━━━━━ Text block

Prospects and challenges
Perspectives
In vitro, compared with traditional autoclaving, MW irradiation can generate highly concentrated energy pulses in a limited time, directly penetrating and heating the material without any intermediate heat transfer medium (Vogl et al., 2011; Wang et al., 2012). Compared with chemical sterilization, MW sterilization is more environmentally friendly (Goel et al., 2014). Given that high-power, long-term MW can effectively destroy bacterial cell membranes to kill bacteria (Kim et al., 2008; Nguyen et al., 2015; Park et al., 2017; Martinez-Serna et al., 2021), MW has shown good development potential in the sterilization and biofilm destruction of laboratory and medical equipment (Yezdani et al., 2015), foods (Song and Kang, 2016; Cho and Chung, 2020), and environment (Mawioo et al., 2016; Tong et al., 2016). Recently, many microwave systems (Hoff et al., 2021; Tilley et al., 2021) have been used for the inactivation of airborne pathogens, and the effect of killing pathogens is remarkable, which gives us hope for the development and application of microwave in vitro sterilization. Since MW is extremely sensitive to changes in surrounding conductivity caused by bacterial growth (Mohammadi et al., 2020; Jain et al., 2021a,b). And low-power, short-term MW can alter bacterial cell membrane permeability, with the help of nanotubes, MW radiation can induce NAME on bacterial cell membranes (Gao et al., 2019). These capabilities lead to a faster method for bacterial monitoring, identification and antibiotic susceptibility than traditional methods. This can help optimize antibiotic prescribing, reduce resistance and prevent the spread of multidrug-resistant pathogens. In addition, the change of bacterial cell membrane permeability makes it possible to extract bacterial intracellular substances and intracellular delivery of drugs. In recent years, microwave imaging technology has provided a high-contrast, non-invasive, and rapid imaging method (Modiri et al., 2017; Lin, 2021). Tissue water content is a key factor in microwave imaging, and tissue edema and high blood flow at the site of infection make it possible to diagnose and monitor infections using microwave imaging.
In vivo, MW is a promising treatment modality with the advantages of simple operation, less invasiveness, deep penetration depth, local controllability, high heating efficiency, and a wide heating area (Gu et al., 2011; Vogl et al., 2011). At present, MW has been widely used in clinical treatment for tumors, warts, underarm odor, hypertrophy of turbinates and various non-infectious inflammations (Hsu et al., 2017; Fu et al., 2019; Jackson et al., 2020; Llovet et al., 2021). This proves that MW is safe under reasonable operation and has certain clinical application value. However, the application of MW to human treatment of infectious diseases still needs further exploration and research.
For local body surface infection, local MW radiation can be given directly, combined with antibiotics, which can not only promote local blood circulation, but also the drug can better enter the bacteria with altered membrane permeability, which is beneficial to the killing of bacteria. For local deep infection (such as: joint cavity infection, periprosthetic infection, etc.), if you want to kill bacteria through simple MW, it will cause damage to normal human tissues. At present, there have been relevant animal experimental studies trying to combine MW with other treatment methods to carry out effective antibacterial in vivo (Qi et al., 2019; Qiao et al., 2020). In recently years, photodynamic and photothermal therapy related research on in vivo sterilization is relatively popular. With the development of MW sensitizers, MW is expected to become an excitation switch for microwave hyperthermia and microwave dynamic therapy. When the drug reaches the local area (targeted at the infection site or enrichment caused by local temperature increase), MW radiation is applied to achieve thermal effect sterilization and biodynamic sterilization. Cause MW sensitizers can easily convert microwave energy into heat, the application of these materials can reduce side effects on surrounding objects and improve microwave heating efficiency (Gu et al., 2011; Wang et al., 2012; Wu et al., 2018a), and the microwave sensitizer promotes MW to produce harmful active substances or in a similar way to electroporation, thereby sterilizing. Due to these advantages, MW can be used to treat deep-seated infections (Xiang and Chen, 2019). However, the biocompatibility of MW sensitizers should be further investigated before in vivo application.

━━━━━━━━━━

**Activities**:
1. Answer these questions about the microwave passage:
(a) What is a key factor in microwave imaging?
(b) Which conditions has MW been widely used to treat clinically?
(c) What should be further investigated before MW sensitizers are applied in vivo?
2. Can you retype part of the microwave passage, beginning at the words "In vivo, MW" and stopping after "exploration and research."?
The records aren't needed.

━━━━━ Information provided

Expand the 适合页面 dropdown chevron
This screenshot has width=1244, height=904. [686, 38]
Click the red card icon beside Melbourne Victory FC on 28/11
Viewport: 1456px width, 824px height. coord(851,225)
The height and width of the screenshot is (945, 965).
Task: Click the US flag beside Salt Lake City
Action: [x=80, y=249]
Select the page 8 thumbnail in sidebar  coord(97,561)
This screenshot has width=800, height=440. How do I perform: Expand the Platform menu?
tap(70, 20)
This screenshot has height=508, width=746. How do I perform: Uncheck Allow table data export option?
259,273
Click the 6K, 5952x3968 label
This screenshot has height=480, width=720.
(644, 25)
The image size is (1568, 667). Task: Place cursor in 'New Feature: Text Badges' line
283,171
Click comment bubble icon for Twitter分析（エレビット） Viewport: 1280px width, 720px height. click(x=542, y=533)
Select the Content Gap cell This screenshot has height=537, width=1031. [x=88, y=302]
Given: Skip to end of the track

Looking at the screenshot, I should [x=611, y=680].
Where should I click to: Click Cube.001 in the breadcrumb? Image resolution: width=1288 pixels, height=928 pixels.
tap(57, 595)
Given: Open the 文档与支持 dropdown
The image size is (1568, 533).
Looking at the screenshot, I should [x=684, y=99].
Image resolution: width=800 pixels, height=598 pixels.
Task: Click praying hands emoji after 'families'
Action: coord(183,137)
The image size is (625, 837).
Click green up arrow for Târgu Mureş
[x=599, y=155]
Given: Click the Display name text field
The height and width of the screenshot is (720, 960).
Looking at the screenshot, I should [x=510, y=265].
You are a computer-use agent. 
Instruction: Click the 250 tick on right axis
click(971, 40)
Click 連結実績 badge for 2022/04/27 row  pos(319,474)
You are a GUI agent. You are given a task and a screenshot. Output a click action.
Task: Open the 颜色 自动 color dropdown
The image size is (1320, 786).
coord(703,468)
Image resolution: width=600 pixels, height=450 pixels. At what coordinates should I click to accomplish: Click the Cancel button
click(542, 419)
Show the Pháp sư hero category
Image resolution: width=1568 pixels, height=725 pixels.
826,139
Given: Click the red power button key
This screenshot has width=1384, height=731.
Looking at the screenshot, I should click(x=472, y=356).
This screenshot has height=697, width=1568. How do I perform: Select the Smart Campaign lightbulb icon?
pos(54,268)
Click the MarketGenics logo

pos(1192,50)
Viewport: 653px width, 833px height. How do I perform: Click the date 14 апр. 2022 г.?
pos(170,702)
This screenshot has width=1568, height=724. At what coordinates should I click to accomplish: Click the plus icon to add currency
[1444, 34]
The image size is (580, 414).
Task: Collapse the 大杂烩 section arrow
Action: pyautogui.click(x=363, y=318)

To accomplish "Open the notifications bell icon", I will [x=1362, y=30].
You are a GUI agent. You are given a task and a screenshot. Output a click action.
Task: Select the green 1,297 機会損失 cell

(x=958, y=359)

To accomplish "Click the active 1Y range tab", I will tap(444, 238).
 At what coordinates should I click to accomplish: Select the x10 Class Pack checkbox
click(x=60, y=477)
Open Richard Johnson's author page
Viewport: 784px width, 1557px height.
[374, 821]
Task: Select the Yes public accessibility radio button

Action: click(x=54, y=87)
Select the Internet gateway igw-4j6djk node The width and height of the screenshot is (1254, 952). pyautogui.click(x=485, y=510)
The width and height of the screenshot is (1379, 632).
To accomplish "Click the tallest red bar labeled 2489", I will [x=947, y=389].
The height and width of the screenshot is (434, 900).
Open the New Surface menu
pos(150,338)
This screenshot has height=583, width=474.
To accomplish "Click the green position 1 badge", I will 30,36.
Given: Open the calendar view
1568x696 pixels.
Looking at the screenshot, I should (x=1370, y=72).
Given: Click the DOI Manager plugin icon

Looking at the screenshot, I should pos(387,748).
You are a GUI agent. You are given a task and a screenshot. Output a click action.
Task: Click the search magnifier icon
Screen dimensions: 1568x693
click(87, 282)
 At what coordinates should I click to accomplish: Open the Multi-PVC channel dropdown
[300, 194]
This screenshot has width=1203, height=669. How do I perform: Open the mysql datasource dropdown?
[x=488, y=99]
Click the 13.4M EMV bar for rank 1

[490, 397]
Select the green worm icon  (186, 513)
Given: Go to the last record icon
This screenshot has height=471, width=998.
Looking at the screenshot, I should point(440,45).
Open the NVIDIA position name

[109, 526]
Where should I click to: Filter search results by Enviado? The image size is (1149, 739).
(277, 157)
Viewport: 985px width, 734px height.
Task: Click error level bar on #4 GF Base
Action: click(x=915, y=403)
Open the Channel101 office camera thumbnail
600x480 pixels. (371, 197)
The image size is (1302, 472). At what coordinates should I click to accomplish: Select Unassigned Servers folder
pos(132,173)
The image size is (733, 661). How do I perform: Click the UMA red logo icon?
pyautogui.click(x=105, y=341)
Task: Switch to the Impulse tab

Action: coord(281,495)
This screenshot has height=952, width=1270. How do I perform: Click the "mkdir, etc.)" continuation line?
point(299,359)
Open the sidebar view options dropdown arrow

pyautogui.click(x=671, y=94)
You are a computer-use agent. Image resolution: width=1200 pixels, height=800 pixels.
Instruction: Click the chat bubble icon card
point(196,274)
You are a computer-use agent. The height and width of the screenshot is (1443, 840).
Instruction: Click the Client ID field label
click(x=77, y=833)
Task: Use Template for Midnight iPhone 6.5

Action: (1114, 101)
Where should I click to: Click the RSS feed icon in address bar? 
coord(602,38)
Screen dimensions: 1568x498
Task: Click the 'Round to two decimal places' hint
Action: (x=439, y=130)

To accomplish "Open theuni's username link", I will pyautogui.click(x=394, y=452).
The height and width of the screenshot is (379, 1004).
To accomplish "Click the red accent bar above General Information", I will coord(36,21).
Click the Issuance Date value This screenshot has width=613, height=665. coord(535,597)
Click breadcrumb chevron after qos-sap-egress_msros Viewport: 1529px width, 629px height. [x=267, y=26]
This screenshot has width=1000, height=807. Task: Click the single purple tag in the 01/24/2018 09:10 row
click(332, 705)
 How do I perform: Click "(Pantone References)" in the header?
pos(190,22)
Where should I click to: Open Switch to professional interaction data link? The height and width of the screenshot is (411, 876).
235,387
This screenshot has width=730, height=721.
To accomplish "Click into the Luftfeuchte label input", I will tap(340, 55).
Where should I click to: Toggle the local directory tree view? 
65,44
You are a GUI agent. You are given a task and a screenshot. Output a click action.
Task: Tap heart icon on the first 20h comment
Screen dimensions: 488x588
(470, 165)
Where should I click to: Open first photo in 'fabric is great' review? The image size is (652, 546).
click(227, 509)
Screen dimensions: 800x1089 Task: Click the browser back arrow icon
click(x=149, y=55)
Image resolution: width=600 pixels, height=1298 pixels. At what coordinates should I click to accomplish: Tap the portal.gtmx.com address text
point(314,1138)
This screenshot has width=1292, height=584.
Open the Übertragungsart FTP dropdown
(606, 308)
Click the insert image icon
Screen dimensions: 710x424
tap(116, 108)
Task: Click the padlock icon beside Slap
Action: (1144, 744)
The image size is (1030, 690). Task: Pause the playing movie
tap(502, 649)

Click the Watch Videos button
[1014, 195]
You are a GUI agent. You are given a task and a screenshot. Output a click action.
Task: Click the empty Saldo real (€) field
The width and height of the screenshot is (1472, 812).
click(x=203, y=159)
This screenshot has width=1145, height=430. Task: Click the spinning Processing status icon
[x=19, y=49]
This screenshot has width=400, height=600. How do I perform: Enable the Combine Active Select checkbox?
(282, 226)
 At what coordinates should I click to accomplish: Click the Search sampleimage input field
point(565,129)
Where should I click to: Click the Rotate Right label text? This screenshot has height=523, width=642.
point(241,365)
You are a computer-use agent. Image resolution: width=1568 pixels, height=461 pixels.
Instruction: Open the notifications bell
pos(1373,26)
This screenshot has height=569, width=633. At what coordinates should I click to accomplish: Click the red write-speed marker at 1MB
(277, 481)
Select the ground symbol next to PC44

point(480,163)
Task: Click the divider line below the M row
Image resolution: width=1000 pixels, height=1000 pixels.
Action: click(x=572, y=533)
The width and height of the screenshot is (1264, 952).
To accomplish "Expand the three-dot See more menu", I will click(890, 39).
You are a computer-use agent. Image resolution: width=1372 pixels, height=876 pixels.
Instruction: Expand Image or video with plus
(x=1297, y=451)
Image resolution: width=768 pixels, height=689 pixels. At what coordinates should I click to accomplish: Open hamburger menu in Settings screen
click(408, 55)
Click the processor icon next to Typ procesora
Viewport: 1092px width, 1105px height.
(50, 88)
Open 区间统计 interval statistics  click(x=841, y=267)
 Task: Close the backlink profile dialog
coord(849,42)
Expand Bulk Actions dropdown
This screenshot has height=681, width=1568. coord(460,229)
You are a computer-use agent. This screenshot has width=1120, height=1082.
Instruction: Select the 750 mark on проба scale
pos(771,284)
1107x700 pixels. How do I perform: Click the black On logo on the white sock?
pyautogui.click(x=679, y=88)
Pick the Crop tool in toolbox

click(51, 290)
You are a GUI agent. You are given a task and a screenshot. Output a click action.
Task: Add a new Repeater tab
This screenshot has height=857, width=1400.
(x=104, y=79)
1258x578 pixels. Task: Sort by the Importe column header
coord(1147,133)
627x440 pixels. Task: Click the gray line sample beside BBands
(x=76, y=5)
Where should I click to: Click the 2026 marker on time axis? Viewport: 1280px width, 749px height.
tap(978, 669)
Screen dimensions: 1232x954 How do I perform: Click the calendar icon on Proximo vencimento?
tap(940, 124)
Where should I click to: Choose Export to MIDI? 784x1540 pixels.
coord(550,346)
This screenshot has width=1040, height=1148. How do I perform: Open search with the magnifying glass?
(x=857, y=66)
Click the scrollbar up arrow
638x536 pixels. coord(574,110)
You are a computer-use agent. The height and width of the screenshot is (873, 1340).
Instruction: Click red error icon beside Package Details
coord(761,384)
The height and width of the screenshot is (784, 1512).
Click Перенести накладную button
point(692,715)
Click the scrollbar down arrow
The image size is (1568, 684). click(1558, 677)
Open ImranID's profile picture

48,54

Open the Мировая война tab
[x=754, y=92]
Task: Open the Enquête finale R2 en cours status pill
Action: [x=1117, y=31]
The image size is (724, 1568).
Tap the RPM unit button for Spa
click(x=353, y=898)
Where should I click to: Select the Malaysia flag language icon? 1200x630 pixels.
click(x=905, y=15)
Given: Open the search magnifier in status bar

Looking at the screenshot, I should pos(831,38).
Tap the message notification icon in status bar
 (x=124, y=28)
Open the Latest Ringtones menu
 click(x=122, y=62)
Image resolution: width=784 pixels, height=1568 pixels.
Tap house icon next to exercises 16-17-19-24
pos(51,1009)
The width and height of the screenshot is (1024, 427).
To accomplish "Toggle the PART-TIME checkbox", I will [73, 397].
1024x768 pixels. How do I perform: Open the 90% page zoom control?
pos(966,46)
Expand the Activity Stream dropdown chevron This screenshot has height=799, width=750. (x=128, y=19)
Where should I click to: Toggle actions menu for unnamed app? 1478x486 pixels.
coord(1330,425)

━━━━━━━━━━

**Responses per task**:
1.
(a) Tissue water content.
(b) Tumors, warts, underarm odor, hypertrophy of turbinates, and various non-infectious inflammations.
(c) Their biocompatibility.

2.
In vivo, MW is a promising treatment modality with the advantages of simple operation, less invasiveness, deep penetration depth, local controllability, high heating efficiency, and a wide heating area (Gu et al., 2011; Vogl et al., 2011). At present, MW has been widely used in clinical treatment for tumors, warts, underarm odor, hypertrophy of turbinates and various non-infectious inflammations (Hsu et al., 2017; Fu et al., 2019; Jackson et al., 2020; Llovet et al., 2021). This proves that MW is safe under reasonable operation and has certain clinical application value. However, the application of MW to human treatment of infectious diseases still needs further exploration and research.